Stored items:
**********

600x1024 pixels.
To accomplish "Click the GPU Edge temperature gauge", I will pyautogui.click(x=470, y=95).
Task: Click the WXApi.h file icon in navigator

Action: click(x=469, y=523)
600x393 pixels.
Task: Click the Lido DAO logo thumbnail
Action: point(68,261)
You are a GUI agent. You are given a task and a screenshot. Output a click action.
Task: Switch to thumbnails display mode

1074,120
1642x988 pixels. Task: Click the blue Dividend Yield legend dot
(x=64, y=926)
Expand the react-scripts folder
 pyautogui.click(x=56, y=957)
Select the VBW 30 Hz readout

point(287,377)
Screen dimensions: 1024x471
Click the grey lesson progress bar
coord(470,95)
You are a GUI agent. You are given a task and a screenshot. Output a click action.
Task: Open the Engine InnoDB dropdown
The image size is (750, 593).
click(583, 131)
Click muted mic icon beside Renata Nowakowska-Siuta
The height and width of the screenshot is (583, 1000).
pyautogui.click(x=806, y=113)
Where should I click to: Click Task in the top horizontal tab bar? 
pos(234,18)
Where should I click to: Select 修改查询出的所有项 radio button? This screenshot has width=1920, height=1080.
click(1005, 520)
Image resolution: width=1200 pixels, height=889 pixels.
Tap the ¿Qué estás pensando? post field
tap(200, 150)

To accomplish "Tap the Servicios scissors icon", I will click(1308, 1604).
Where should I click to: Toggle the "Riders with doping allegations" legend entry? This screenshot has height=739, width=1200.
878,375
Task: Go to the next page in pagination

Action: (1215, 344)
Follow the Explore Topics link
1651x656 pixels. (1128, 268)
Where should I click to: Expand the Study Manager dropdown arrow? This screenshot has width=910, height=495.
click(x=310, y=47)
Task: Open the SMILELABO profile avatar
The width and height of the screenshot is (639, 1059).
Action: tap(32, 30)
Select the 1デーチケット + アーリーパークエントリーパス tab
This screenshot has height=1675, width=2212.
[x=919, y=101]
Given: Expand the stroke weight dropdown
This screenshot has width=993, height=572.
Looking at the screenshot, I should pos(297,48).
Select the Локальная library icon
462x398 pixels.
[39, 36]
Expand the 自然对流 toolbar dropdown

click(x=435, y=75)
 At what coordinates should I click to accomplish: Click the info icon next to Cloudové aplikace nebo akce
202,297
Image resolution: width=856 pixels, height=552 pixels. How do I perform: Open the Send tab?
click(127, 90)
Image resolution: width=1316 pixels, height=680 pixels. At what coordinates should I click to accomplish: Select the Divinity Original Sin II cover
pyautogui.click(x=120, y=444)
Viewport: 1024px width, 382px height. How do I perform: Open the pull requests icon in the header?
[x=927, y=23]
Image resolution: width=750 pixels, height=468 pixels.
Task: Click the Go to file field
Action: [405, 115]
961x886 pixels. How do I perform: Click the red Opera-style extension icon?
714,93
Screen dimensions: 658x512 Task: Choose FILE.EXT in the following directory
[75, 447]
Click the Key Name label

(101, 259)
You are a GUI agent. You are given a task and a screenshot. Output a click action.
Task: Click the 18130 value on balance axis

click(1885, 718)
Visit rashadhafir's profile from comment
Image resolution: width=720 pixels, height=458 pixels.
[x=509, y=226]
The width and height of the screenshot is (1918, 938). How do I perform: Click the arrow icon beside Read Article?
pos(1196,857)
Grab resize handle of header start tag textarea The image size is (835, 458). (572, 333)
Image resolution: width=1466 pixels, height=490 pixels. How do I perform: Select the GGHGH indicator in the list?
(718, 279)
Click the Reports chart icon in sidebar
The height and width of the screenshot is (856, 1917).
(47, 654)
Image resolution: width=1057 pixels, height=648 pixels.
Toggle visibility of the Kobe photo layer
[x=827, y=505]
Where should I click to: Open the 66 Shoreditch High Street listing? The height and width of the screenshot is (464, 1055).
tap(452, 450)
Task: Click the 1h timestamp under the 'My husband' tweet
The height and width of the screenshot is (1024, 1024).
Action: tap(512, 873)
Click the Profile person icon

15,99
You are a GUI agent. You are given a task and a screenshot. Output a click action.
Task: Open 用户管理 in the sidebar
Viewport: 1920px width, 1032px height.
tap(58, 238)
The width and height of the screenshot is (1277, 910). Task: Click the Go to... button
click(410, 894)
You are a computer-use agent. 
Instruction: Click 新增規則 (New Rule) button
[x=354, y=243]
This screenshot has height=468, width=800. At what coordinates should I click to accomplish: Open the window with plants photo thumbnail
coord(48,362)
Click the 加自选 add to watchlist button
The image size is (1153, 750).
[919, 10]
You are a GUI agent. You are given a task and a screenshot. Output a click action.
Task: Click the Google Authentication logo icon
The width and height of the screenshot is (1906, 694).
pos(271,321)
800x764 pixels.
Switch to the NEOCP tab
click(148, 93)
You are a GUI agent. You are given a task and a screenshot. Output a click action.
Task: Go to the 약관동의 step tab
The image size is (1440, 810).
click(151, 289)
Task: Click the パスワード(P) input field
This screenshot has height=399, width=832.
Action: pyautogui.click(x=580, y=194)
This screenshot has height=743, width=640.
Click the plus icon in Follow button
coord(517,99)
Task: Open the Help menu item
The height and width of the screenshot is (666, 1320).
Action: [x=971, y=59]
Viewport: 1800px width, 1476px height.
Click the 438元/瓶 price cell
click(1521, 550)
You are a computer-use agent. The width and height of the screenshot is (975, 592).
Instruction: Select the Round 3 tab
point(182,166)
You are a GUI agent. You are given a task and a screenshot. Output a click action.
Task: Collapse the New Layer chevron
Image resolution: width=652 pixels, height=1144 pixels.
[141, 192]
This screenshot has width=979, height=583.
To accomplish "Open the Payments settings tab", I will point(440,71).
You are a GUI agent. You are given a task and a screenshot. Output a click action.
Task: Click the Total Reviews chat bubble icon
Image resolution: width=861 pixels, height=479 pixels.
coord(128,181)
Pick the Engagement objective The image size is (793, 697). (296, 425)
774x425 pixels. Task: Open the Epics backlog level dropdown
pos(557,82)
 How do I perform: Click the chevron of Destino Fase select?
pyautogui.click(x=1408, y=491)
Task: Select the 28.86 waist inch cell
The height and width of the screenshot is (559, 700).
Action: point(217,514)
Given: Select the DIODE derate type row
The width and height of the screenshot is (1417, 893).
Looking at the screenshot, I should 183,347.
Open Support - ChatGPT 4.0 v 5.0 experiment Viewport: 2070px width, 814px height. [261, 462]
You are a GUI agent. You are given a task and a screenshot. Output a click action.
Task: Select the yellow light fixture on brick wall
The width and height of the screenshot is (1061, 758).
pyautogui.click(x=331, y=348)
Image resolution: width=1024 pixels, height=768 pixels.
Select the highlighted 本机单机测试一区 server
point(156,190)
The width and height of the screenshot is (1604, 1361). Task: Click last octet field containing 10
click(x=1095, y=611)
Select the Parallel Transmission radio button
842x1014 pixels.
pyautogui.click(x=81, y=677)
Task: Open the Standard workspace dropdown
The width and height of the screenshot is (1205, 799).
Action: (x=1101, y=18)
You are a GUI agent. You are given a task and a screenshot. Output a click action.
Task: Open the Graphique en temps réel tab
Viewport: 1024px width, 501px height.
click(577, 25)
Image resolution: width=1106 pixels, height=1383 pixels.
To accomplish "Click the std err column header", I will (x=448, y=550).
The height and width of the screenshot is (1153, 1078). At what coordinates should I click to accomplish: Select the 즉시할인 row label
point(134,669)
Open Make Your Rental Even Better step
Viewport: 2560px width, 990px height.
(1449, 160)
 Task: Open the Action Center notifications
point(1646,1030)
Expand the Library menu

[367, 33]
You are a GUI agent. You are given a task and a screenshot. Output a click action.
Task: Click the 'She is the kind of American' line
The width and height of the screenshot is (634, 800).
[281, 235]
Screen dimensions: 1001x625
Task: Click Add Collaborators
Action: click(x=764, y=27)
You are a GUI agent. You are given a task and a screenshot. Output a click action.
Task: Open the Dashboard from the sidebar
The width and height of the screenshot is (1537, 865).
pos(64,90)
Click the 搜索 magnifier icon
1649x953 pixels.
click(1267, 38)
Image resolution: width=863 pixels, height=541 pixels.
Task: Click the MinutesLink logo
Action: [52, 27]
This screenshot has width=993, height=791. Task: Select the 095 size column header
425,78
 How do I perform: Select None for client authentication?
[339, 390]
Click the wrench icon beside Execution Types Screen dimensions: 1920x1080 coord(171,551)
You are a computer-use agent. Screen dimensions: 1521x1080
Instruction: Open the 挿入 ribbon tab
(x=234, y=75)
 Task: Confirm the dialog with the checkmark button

**********

▶ [What this task involves]
Nothing but the lines from the one with "Click the 搜索 magnifier icon" through the final line of the data belongs in the answer, and they must match exactly.

▶ [Exercise answer]
Click the 搜索 magnifier icon
1649x953 pixels.
click(1267, 38)
Image resolution: width=863 pixels, height=541 pixels.
Task: Click the MinutesLink logo
Action: [52, 27]
This screenshot has width=993, height=791. Task: Select the 095 size column header
425,78
 How do I perform: Select None for client authentication?
[339, 390]
Click the wrench icon beside Execution Types Screen dimensions: 1920x1080 coord(171,551)
You are a computer-use agent. Screen dimensions: 1521x1080
Instruction: Open the 挿入 ribbon tab
(x=234, y=75)
 Task: Confirm the dialog with the checkmark button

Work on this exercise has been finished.